Pay for stuff that are still allowed
For those who have topped up their Grab wallets with their credit cards in hopes to pay their insurance premiums – tough luck. You are now stuck with non-transferrable credits that you can only use for Grab services or other payments, and many of such transactions are things you would rather pay with high-earn credit cards. This is thus not a very ideal scenario for people who like to optimise their spend (and I’m guessing you’re here because you are one of them).

Request refund
A better recourse would be to request for a refund via Grab’s helpdesk. Anecdotally, there have been quite a few who managed to get their top-up transaction reversed to their credit card.

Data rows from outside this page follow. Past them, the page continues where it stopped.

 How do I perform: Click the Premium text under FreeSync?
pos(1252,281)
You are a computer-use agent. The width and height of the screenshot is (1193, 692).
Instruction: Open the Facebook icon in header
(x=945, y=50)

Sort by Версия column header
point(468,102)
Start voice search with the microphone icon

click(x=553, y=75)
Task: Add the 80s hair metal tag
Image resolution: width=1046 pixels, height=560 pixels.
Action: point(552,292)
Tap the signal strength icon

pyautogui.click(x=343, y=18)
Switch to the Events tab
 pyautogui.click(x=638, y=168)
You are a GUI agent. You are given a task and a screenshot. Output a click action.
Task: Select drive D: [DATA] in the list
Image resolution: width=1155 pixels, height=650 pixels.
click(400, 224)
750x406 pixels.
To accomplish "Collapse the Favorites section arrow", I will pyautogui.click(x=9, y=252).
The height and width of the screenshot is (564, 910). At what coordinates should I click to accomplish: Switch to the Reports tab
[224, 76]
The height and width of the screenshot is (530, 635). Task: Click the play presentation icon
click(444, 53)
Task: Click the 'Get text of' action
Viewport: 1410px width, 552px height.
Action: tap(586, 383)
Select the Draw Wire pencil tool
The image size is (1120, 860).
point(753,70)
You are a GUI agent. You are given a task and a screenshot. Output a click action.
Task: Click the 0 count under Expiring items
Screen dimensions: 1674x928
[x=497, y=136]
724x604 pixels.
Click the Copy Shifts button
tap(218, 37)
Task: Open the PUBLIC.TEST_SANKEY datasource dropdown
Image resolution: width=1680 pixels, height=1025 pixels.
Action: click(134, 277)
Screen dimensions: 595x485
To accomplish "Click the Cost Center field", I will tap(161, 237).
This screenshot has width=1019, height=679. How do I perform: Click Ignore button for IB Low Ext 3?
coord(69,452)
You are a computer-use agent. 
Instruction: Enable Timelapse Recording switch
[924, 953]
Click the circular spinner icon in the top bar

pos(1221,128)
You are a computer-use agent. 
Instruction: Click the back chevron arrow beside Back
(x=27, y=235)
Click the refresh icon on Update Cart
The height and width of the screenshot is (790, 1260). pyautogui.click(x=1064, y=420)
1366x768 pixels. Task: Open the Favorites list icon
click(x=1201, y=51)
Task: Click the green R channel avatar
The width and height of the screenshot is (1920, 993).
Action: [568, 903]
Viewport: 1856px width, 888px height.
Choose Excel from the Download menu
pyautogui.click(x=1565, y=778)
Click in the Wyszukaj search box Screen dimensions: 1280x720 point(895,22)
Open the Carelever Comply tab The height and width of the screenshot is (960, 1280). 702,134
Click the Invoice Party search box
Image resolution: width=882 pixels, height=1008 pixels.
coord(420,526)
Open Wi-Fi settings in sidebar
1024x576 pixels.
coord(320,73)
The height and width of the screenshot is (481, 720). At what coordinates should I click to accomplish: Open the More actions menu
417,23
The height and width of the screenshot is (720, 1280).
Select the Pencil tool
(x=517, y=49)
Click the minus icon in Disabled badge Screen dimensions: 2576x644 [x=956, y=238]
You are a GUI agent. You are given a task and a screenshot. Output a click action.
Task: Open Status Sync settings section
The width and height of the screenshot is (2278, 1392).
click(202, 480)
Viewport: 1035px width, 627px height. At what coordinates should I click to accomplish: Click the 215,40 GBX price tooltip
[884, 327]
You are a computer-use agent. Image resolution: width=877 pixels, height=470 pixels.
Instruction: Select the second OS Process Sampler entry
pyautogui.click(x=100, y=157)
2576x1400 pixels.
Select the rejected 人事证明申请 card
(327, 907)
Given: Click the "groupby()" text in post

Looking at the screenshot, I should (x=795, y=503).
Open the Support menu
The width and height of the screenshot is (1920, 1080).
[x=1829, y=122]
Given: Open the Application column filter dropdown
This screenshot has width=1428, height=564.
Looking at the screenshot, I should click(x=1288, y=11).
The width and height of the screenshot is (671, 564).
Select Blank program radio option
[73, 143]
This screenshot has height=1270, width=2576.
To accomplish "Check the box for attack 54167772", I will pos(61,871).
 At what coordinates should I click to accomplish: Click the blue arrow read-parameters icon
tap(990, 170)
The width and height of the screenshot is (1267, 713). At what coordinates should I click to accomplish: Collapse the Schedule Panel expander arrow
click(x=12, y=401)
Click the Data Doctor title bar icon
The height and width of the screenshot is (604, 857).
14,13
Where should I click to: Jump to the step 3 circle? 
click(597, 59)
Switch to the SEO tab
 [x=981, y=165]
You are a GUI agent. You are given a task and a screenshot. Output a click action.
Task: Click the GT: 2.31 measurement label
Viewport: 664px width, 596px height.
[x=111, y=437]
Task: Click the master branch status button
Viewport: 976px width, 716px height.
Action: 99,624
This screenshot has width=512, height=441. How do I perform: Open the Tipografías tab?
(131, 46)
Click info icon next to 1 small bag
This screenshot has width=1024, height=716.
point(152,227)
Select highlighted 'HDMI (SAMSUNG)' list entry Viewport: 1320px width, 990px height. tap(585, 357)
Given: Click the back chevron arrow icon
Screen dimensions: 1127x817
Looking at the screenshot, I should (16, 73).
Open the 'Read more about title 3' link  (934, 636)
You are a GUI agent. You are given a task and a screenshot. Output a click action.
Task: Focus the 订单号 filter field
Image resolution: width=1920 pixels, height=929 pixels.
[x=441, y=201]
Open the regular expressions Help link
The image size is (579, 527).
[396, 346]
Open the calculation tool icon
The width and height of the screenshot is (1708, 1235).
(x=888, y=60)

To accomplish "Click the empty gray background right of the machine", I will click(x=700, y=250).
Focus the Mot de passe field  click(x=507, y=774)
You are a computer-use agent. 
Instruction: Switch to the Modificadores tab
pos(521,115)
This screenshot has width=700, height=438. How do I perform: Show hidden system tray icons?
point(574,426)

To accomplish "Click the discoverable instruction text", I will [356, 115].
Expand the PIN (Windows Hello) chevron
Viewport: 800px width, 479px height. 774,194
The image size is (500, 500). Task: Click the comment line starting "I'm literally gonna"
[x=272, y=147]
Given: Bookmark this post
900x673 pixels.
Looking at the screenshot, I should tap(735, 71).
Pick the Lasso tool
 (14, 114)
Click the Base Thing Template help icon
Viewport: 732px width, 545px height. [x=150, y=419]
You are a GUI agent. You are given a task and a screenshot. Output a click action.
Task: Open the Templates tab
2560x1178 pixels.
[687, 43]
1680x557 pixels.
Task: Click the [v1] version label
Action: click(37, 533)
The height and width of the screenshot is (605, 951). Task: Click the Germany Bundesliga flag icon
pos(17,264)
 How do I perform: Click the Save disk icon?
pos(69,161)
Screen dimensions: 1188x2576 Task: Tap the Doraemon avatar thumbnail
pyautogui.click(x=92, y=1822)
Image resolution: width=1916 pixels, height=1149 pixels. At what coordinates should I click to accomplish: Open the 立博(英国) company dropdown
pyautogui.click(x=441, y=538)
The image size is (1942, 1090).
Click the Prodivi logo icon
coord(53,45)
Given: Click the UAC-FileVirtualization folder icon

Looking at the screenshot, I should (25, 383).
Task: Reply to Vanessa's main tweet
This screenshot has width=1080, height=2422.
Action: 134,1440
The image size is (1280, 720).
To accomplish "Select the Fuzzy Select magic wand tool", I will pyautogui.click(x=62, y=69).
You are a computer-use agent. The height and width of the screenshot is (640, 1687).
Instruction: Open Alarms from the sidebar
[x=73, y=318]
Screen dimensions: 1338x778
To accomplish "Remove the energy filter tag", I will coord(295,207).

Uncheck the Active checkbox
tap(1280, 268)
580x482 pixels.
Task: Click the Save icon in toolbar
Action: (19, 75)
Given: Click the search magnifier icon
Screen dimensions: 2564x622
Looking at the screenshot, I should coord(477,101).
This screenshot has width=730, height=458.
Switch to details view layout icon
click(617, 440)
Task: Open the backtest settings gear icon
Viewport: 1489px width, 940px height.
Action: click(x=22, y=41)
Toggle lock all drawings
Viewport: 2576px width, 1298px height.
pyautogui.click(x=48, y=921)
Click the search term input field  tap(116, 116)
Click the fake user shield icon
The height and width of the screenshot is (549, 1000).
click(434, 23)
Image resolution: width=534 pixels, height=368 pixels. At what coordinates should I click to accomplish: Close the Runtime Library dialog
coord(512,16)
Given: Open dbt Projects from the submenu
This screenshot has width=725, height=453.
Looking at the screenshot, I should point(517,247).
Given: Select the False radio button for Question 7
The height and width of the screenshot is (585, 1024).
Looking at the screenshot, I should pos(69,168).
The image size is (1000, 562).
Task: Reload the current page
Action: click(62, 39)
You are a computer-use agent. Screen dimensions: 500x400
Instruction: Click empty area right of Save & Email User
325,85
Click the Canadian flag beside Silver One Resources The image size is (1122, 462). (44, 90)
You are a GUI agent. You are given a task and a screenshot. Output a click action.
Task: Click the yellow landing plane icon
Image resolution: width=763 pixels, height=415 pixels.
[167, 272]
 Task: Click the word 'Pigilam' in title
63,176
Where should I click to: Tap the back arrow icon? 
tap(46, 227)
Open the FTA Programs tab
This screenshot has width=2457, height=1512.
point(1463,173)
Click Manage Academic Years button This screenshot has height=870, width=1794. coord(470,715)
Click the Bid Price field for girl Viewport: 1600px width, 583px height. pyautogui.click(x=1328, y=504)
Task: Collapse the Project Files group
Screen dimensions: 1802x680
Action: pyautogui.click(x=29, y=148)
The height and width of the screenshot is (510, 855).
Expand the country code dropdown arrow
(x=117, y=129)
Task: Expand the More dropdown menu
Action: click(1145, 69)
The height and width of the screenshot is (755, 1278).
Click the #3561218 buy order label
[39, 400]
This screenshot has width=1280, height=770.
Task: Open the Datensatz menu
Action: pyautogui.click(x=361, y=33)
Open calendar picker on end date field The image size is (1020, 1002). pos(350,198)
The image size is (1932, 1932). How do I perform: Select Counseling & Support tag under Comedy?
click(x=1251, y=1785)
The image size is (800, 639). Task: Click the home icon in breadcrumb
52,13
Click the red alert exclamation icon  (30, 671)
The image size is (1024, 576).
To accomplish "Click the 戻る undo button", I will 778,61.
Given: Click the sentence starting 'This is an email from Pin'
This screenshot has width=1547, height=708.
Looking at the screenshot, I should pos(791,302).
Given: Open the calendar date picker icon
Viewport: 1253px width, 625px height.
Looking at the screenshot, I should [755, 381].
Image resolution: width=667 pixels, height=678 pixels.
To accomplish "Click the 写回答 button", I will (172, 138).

Pay to businesses accepting PayNow UEN payments
Alternatively, you can also use it to make payments for companies that accepts payment via PayNow. GrabPay can be used to pay PayNow UEN (i.e. PayNow tied to a company’s Unique Entity Number), and from what I know, virtually every business with a business banking account of one of the major banks in Singapore would be able to accept PayNow payments via Grab. My tuition centre, for instance, accepts payments via PayNow QR only, but customers can still use GrabPay to pay (for now).

Store for future use
You could also possibly just leave your credits for future use. GrabPay is still able to pay for tricky stuff like utilities or school fees (for now). When news of top-up rewards being taken away hit the grapevines, many people’s reaction was to top up for future use. My response, as usual, is that you lose interest with each passing day the funds sit in your Grab wallet.

At a 4% p.a. return which isn’t too difficult to achieve from a variety of banks out there, every S$1,000 that idles in your Grab wallet could have earned about $3.33 a month. Your 1.5% cashback is thus negated if you leave your funds unused for about 4.5 months or more.

Moreover, this incident also shows you the risks of storing funds in your GrabPay wallet; the uses of your money can be silently restricted with no prior warning! I wouldn’t store too much funds in my Grab wallet prior to this incident, and now I’m even more reluctant to do so.

Grab is living up to their name or something

Implementing nerfs without prior warning is really bad form. Most companies seem to understand this; American Express, for instance, nerfed top-up rewards and gave slightly more than a month of notice.

Grab probably does realise this, but pushes with such nerfs anyway. People who have topped up ahead of Amex’s nerf would no doubt be burnt by such a move.

As such, rather than wait for pointsback sales, I have also emptied my entire stash of GrabRewards points, all 113,225 of them that I haven’t managed to expend in pointsback campagins.

It hurts the optimiser side of me, of course, but I have decided that peace of mind is more valuable than increasing the value of points I get during pointsback sales. Besides, GrabRewards sales have been few and far in between these days, and usually don’t offer as much value as they once did.

I don’t want to wake up one day and realise that my points have gone down in value, and given Grab’s track record I wouldn’t put it past them to do something like this. Anyway, it seems like chasing away optimisers is their goal these days, and if that is indeed their objective I must say they are really… nailing it.